Au Cap-Haïtien, Dominique Dupuy appelle à la mobilisation électorale sans dévoiler ses intentions politiques
Venue accomplir ses formalités d’inscription électorale au Cap-Haïtien, l’ancienne ministre des Affaires étrangères Dominique Dupuy appelle les citoyens à participer au processus. Interrogée par Juno7 sur une éventuelle candidature, elle affirme qu’elle communiquera ses intentions « le moment venu ».
L’ancienne ministre des Affaires étrangères et des Cultes, Dominique Dupuy, s’est rendue mercredi à l’École professionnelle Bande du Nord, au Cap-Haïtien, afin d’accomplir les formalités liées à son inscription sur les listes électorales.
Plusieurs personnes étaient présentes devant l’établissement à l’occasion de son passage. Dominique Dupuy a profité de cette présence pour appeler les citoyens à accomplir eux aussi les démarches nécessaires pour pouvoir participer aux prochaines élections.
« Posséder une carte d’identité ne suffit pas pour voter. L’enregistrement auprès d’un bureau électoral est une étape obligatoire », a-t-elle déclaré, exhortant les personnes remplissant les conditions requises à se rendre dans les centres d’inscription.
Interrogée par Juno7 sur la nature de sa démarche, l’ancienne chancelière affirme qu’elle est avant tout citoyenne.
« C’est d’abord une démarche citoyenne. Je crois que chaque Haïtien doit exercer son droit de participer à la vie démocratique », répond Dominique Dupuy.
La mobilisation observée autour de son déplacement intervient toutefois à quelques mois des prochaines élections et alors que son nom demeure présent dans l’espace public. Questionnée directement par Juno7 sur une éventuelle candidature à une fonction élective, Dominique Dupuy n’a ni confirmé ni écarté cette possibilité.
« Ma priorité aujourd’hui est de contribuer au processus démocratique du pays.
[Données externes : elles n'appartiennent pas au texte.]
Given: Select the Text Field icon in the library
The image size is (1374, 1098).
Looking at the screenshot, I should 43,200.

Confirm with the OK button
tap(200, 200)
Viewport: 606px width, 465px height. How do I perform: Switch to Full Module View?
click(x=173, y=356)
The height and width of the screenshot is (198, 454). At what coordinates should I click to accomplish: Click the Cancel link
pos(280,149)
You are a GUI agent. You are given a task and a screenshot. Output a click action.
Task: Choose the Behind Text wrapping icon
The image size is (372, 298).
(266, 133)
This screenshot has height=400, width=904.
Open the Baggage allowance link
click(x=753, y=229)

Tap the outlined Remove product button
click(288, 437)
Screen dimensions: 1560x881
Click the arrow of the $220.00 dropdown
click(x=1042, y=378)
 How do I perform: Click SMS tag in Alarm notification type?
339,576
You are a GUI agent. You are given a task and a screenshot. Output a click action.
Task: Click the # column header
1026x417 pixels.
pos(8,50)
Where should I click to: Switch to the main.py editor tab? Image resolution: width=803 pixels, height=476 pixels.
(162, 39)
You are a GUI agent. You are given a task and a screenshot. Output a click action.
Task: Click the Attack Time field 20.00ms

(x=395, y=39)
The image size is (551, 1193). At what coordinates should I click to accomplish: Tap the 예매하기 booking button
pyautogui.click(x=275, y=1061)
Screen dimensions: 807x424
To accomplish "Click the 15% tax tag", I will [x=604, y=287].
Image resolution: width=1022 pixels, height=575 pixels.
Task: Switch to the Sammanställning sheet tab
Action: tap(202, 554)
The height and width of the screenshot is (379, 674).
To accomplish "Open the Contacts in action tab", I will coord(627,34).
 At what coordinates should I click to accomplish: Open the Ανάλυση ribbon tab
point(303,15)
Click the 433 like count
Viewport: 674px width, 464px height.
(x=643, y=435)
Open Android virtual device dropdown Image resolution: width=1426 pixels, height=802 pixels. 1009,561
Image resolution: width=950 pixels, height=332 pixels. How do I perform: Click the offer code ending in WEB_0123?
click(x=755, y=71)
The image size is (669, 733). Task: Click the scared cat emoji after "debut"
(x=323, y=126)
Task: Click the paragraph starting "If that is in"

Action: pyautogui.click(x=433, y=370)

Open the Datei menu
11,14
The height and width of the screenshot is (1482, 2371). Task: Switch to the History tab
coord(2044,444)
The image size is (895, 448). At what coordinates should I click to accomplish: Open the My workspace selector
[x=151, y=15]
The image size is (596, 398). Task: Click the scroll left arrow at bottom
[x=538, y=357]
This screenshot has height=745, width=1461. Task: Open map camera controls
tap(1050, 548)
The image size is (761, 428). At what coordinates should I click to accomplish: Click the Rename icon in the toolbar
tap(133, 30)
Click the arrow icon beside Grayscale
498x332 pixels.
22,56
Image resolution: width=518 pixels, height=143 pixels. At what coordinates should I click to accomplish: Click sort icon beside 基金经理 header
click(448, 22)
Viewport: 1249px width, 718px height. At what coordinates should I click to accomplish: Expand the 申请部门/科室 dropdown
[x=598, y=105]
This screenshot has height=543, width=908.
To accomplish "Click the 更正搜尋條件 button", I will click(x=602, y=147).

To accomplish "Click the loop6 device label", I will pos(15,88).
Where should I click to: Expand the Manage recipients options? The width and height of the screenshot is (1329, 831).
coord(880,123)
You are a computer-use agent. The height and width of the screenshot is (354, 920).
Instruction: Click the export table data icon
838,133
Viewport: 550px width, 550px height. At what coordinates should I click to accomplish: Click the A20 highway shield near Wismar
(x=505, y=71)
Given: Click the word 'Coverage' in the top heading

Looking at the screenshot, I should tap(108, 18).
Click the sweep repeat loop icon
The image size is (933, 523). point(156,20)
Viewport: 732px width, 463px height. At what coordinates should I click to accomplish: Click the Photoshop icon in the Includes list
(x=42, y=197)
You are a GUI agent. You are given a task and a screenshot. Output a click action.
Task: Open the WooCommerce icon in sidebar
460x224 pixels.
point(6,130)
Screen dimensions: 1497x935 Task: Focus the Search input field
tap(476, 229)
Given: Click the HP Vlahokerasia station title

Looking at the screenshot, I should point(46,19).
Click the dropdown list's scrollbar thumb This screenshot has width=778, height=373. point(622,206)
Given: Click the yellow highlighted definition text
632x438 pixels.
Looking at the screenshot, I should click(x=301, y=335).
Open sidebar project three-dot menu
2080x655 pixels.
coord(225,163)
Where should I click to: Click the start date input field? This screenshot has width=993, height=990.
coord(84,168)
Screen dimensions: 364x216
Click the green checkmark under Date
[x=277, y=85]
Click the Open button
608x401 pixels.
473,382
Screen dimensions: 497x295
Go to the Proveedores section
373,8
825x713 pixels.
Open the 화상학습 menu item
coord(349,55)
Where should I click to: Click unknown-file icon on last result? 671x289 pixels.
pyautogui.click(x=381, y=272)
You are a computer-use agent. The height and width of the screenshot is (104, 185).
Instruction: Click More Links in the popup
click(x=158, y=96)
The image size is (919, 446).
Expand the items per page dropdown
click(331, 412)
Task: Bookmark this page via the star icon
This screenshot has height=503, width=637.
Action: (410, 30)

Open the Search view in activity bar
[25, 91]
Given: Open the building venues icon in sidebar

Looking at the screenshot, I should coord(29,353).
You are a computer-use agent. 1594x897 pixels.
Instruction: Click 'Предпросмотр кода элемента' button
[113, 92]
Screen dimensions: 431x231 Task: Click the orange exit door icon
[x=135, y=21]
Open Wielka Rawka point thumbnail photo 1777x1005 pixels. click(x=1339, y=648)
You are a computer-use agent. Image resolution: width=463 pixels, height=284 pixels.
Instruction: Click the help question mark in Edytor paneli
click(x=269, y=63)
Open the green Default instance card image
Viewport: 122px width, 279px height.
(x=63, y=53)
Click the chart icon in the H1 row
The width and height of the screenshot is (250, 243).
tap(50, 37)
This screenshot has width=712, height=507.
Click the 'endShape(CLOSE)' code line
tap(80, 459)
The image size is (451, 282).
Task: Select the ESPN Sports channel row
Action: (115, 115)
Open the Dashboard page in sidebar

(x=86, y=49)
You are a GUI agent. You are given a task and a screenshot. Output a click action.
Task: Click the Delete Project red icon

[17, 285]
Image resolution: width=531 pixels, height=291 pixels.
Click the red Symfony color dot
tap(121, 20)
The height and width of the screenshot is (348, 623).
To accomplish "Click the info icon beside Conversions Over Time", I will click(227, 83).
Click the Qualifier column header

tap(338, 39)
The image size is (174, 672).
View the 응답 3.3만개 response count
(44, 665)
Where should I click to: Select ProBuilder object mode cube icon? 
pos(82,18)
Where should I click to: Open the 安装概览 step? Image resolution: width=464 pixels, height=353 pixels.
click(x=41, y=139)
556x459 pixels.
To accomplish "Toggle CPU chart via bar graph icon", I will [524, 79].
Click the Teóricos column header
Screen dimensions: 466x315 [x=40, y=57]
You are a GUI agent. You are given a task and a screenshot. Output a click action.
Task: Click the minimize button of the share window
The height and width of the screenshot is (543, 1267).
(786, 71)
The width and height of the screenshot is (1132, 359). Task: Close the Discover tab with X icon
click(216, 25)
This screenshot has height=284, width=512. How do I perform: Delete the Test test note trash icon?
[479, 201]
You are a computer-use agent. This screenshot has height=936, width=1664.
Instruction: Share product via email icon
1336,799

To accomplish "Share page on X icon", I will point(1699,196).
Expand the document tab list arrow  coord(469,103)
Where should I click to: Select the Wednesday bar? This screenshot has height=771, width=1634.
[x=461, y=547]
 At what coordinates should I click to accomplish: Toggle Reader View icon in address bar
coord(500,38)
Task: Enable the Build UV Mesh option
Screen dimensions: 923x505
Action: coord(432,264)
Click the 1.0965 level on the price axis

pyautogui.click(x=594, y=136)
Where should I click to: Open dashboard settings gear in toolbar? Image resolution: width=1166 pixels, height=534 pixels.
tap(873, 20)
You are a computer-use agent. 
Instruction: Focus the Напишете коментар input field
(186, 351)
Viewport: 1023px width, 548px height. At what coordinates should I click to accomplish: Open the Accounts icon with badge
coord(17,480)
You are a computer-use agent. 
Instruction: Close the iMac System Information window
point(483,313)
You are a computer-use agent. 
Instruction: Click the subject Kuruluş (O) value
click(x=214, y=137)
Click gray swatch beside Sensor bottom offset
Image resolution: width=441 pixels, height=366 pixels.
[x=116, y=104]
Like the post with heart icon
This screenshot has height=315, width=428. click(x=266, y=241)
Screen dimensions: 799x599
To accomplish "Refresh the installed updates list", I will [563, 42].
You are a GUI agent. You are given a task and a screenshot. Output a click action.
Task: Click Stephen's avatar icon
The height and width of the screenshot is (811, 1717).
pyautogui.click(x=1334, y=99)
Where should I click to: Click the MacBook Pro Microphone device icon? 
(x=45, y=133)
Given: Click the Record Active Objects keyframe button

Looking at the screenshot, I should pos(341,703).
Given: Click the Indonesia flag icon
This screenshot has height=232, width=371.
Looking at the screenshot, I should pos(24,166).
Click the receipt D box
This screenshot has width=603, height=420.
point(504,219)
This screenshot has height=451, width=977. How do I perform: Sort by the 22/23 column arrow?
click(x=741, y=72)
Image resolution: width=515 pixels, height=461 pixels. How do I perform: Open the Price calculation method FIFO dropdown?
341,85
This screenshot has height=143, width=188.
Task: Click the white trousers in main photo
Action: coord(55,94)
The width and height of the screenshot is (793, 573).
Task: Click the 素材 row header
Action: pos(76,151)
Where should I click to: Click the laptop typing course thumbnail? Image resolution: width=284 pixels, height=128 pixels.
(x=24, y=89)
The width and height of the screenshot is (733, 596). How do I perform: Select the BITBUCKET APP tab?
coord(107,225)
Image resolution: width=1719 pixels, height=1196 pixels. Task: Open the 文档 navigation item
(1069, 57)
Le moment venu, je communiquerai clairement mes décisions et mes intentions », a-t-elle indiqué.
Sur les conditions nécessaires à l’organisation du scrutin, l’ancienne ministre estime que la participation électorale ne peut être dissociée de la situation sécuritaire.
« Des élections crédibles exigent que les citoyens puissent s’inscrire, voter et faire campagne librement et en sécurité sur l’ensemble du territoire », affirme-t-elle.
Dominique Dupuy identifie trois priorités qui devraient, selon elle, précéder les prochaines échéances : améliorer concrètement la sécurité et garantir la libre circulation, renforcer l’indépendance et la crédibilité des institutions électorales, puis instaurer un dialogue national permettant aux acteurs politiques et à la société civile de s’accorder sur des règles du jeu acceptées par tous.
Plus tard dans la journée, l’ancienne chancelière a participé à l’Hostellerie du Roi Christophe à une conférence organisée par le mouvement Kenbe Kapòw autour du thème « Bwa Kayiman : Rasin Libète, Chemen Lavni ».
La rencontre a réuni des universitaires, des artistes et des représentants de la société civile autour de la mémoire de Bois-Caïman et des défis auxquels Haïti est confrontée.
Dans son intervention, Dominique Dupuy a évoqué notamment l’insécurité, la pauvreté, les déplacements internes, le chômage, les difficultés d’accès aux services publics et le départ de nombreux jeunes du pays.
« Nous ne devons pas banaliser ces crises », a-t-elle déclaré.
Elle a également lancé une formule faisant référence à deux épisodes de l’histoire haïtienne : « Nous n’avons pas besoin d’un deuxième Pont-Rouge. Nous avons besoin d’un deuxième Bois-Caïman ».
Interrogée par Juno7 sur la signification de cet appel, Dominique Dupuy explique défendre l’idée d’un nouveau pacte national.
« Je parle d’un nouveau pacte historique : réunir les forces vives du pays autour d’un projet commun, dépassant les intérêts particuliers, avec des engagements clairs sur la sécurité, la justice sociale, la santé, l’économie, etc. », précise-t-elle.
L’ancienne ministre présente ainsi Bois-Caïman comme une référence à l’unité et à l’action collective plutôt que comme une simple commémoration historique.
Son déplacement au Cap-Haïtien intervient alors que les opérations d’inscription électorale et les autres préparatifs du scrutin se poursuivent. Quant à son propre avenir politique, Dominique Dupuy affirme qu’elle fera connaître ses décisions et ses intentions « le moment venu ».